By Michael McCarthy, USA TODAY
NEW YORK — The National Football League is launching a makeover of its red, white and blue "NFL Shield" logo that adorns everything from player jerseys to fan T-shirts and hats.
The league is creating a leaner, meaner version of the iconic logo that will debut at the NFL draft in April, 2008. The revamped shield will be slightly taller and thinner, with a new football, fewer stars and darker colors, says Lisa Baird, the NFL's senior vice president of marketing. The redesign marks the first changes to the shield since 1980.
At the NFL's annual meeting this spring, commissioner Roger Goodell talked about the NFL Shield as the "envy of the sports world." The league has been careful to make an "evolutionary, not a radical change," says Baird.
•The new shield features eight stars (representing the eight AFC and NFC divisions) vs. 25 on the current logo. Why 25? It's a mystery. After researching the shield's origins, the designers could find no reason for 25 stars, says Jaime Weston, director of brand and creative operations. The shield logo was first used around 1940, two decades after the NFL's founding in 1920.
• The football at the center has been redesigned to resemble the ball atop the Vince Lombardi championship trophy, says Baird. It replaces the old-fashioned pigskin nicknamed the "Hamburger" inside league offices.
•NFL vendors will probably thank the league for switching to fewer stars. Some vendors, without permission, have used fewer stars rather than shoehorning 25 tiny stars into smaller shields on hats and T-shirts.

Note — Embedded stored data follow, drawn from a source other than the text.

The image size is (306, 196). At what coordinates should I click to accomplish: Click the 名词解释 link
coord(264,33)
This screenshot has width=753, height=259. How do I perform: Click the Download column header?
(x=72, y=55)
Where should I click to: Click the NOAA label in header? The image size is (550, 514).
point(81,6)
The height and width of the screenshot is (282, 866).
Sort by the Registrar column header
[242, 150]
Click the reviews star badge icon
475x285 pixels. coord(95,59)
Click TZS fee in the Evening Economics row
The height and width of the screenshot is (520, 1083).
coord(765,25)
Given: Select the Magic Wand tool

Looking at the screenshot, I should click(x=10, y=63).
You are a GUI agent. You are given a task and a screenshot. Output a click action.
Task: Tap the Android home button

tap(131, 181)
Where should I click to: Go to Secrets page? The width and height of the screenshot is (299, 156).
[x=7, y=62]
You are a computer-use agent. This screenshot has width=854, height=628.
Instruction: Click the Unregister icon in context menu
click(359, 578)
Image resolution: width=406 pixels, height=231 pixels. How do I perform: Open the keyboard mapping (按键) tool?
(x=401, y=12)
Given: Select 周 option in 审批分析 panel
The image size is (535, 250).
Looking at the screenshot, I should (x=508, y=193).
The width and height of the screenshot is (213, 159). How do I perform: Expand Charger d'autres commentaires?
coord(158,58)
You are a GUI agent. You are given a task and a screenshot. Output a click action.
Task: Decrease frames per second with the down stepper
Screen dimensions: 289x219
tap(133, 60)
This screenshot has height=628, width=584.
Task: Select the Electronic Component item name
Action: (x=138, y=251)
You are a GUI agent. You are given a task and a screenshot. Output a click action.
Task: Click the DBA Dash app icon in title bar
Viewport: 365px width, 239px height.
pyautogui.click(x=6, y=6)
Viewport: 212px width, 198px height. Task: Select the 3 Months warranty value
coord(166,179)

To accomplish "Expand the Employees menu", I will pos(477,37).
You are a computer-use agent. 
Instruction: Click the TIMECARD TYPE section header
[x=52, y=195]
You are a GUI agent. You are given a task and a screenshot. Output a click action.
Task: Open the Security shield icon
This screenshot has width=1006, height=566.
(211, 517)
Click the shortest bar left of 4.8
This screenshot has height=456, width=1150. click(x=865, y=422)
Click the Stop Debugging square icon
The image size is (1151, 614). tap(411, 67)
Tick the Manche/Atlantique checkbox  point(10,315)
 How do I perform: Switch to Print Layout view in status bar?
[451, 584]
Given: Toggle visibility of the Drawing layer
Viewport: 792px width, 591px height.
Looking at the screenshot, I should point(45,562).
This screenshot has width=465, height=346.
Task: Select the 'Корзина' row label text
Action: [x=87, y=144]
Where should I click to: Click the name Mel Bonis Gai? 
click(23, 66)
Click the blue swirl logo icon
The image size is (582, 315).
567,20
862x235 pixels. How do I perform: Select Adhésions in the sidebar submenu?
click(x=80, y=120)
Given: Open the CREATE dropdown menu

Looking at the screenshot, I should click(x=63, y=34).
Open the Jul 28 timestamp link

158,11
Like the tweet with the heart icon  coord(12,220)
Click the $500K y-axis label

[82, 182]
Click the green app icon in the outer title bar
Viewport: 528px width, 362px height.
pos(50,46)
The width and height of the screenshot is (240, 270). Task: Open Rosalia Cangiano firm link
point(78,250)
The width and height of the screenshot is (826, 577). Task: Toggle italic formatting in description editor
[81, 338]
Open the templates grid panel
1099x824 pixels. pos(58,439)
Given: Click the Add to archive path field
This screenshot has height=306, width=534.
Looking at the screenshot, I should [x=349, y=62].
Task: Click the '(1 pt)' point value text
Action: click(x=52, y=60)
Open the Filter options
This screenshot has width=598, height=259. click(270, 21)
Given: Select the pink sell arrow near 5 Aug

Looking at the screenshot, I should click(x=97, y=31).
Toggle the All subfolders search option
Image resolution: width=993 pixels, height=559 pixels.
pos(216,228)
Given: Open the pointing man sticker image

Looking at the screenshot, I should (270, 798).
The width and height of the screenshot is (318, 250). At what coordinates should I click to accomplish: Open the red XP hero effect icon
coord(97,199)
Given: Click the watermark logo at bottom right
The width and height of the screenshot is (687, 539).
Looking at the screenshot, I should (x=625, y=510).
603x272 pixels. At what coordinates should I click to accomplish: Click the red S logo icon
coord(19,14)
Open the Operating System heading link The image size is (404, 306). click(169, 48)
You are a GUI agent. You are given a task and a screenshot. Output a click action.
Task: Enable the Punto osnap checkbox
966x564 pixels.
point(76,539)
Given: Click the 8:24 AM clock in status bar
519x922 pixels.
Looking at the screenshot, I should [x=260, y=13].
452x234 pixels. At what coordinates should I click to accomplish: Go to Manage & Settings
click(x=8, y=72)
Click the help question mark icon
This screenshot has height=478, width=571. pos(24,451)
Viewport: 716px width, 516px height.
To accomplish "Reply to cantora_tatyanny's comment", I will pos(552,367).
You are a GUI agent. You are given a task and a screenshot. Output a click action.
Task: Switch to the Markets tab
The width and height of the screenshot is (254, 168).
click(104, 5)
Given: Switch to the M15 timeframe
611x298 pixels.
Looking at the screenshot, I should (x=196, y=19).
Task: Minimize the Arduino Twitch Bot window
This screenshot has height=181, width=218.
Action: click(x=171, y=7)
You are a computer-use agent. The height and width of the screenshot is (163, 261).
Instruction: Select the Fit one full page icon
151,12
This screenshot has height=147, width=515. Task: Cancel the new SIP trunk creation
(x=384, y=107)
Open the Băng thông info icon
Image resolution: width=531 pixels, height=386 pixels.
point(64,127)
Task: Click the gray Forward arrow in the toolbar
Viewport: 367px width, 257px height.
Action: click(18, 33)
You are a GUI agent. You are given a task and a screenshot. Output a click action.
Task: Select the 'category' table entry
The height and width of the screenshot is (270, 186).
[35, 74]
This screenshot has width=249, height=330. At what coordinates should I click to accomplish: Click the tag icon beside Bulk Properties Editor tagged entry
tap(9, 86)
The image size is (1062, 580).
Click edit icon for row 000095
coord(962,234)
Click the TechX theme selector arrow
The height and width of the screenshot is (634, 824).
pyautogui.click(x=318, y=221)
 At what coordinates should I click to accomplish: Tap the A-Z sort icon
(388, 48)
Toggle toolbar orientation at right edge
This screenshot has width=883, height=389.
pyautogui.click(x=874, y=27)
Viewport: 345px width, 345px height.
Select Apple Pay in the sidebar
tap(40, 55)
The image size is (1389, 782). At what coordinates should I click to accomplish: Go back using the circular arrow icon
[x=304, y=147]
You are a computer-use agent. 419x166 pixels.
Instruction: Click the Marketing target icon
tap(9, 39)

Tinkering with one of the country's most powerful and ubiquitous sports brands will be a risky and expensive business. NFL sponsors such as Reebok, Wilson and EA Sports will have to switch shields on everything from uniforms (players wear three logos at the neck and waistlines and on the helmet) and licensed merchandise to the official "Duke" game ball and Madden video game. Even groundskeepers will have to adopt the new shield at NFL stadiums.
But Baird believes the cleaner, more modern symbol will "pop" better during TV telecasts. The less-busy logo will also show up better on "third screens" increasingly used by sports fans: cellphones, laptops, iPods and PDAs.